Tuesday, December 12, 2017

Women's march and #me too.

Rug hookers..if you are interested in hooking a rug related to the women's march and/or the #metoo movement...can you email me..thanks! 
I thought it would be cool to have an online show of rugs on the anniversary of the march..Jan 21...not a lot of time..but I think hookers are up to the challenge.
Please send me an image of your rug by Jan 19th/2018 and will post on my fb page and website.

Wednesday, November 15, 2017

Demo at Designer Craft Show

I'll be demonstrating rug hooking at the Designer Craft Show this Sat. 11-1pm at the Cunard Centre in Halifax..drop by and say howdy.

Wednesday, November 8, 2017

Tuesday, November 7, 2017

Monday, October 30, 2017

Some smaller rugs.

I worked on some smaller rugs before I settle down and get ready for the next show.
I was feeling a wee bit lost after Saving Maud.
But, I am back on track now.

Tuesday, October 24, 2017

Green Cat

Life has been seeming a bit heavy lately,
It was time to hook a green cat.

Friday, October 13, 2017


Me...hooking AND a Judy..standing
Mary E. Black Gallery 6:30-8 pm
And then..
NS ARCHIVES 8:30-9:30 pm
See you there.

Friday, October 6, 2017

Sunday, September 24, 2017


Big thanks to everyone who came out for the talk yesterday... I had a hard time keeping it together as Lance spoke...he feels he let Maud down...but to me he has been her hero.

Tuesday, September 19, 2017

This is Judy wraps up Sept 23rd

St John's .....if you haven't had a chance..pop into the Craft Council Gallery and take in the show..Judy is coming home to NS on the 24th.

DATA TO EXAMINE:
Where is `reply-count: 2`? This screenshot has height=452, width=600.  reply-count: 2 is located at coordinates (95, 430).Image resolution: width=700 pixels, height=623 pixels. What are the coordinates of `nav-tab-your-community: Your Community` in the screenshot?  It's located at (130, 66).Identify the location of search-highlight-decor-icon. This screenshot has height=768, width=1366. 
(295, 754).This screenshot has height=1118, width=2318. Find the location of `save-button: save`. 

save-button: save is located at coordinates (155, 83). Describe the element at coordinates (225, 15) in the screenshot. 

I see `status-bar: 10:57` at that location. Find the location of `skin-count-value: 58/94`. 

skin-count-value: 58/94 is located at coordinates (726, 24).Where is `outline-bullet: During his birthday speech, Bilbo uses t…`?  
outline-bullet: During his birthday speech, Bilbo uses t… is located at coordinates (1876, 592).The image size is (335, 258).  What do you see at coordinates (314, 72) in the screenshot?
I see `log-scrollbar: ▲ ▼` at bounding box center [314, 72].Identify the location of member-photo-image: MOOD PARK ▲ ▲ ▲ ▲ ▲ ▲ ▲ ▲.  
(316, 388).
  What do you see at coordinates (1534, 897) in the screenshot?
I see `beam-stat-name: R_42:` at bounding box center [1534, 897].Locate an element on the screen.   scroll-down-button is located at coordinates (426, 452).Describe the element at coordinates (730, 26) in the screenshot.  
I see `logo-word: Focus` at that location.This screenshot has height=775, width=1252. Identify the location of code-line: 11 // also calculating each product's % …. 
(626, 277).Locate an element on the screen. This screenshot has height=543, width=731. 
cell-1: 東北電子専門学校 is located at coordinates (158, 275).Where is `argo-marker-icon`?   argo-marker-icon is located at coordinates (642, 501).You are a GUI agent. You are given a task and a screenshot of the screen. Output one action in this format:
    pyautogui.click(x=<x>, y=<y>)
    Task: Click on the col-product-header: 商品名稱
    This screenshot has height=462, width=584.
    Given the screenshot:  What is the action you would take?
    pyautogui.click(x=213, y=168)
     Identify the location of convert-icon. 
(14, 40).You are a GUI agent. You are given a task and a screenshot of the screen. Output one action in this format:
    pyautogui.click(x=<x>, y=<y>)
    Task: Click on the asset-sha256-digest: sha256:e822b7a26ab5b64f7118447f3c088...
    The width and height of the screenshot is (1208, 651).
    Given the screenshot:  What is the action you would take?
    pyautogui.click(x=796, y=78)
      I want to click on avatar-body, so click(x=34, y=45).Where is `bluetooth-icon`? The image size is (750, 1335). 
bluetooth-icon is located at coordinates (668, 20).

TASKS FOR THIS EXERCISE:
a - According to the rug hooking blog, where will the Saturday demonstration at the Designer Craft Show take place?
b - Continue the rug hooking blog from the point at which it ends.

ANSWERS PROVIDED:
a - At the Cunard Centre in Halifax.

b -
Monday, September 4, 2017

Saving Maud

The opening for Saving Maud is this Friday, Sept 8th, 7pm.
I hope to see you at Secord Gallery.
Here is the show if you can't make it in person.


Thursday, August 31, 2017

Rugs Available at Craft Council Of Newfoundland

If you see anything you fancy, please get in touch with the council at gallery@craftcouncil.nl.ca
Thanks for taking a peek.
Hanging Out The Judys, 36 x 15.5", 650$ SOLD

Ironing Out The Wrinkles, 38 x 16.5", 720$

Buoy Holder, 48 x 18.5", 1200$

From Biting Her Tongue, 60 x 10", 700$

Lighthouse Dreaming, 43 x 20.5", 1100$
Image Worthy, 48 x 13.5", 900$

Selfie Attempt #2, 28 x 14", 520$

This is Judy, 37.5 x 14", 720$

This is Judy...the opening.

We had a hoot in St. John's.
Judy loved it there.
Beautiful place filled with kind people.
Will post rugs available at gallery soon.

Tuesday, August 15, 2017

Short documentary by Matt Brown, Moutaindale Productions.

Matt Brown contacted me last winter asking if I would be interested in being in a documentary...I said yes.. and here it is.

Click on  http://bit.ly/2vqEoE1 and I am Studio Tour S4 E05.

Thanks for watching.

Sunday, July 30, 2017

NS Folk Art Festival

And here we have a stack of rugs ready for the Nova Scotia Folk Art Festival..August 6, Lunenburg War Memorial Arena, 12-4. It is always a hoot..hope to see you there.

Sunday, July 9, 2017

Long time no post..oops.

Hey..I am super busy working on rugs for upcoming shows.
I have a new website and it has a blog attached but haven't had time to figure it out.
Wanted to let you know about show coming up in Newfoundland..be there or be square.

Saturday, April 1, 2017

New Website

Hey...I have been working with the very cool Andre Miette on a new website for my rugs..it should be up and running next week...so yah...things change..and stay the same.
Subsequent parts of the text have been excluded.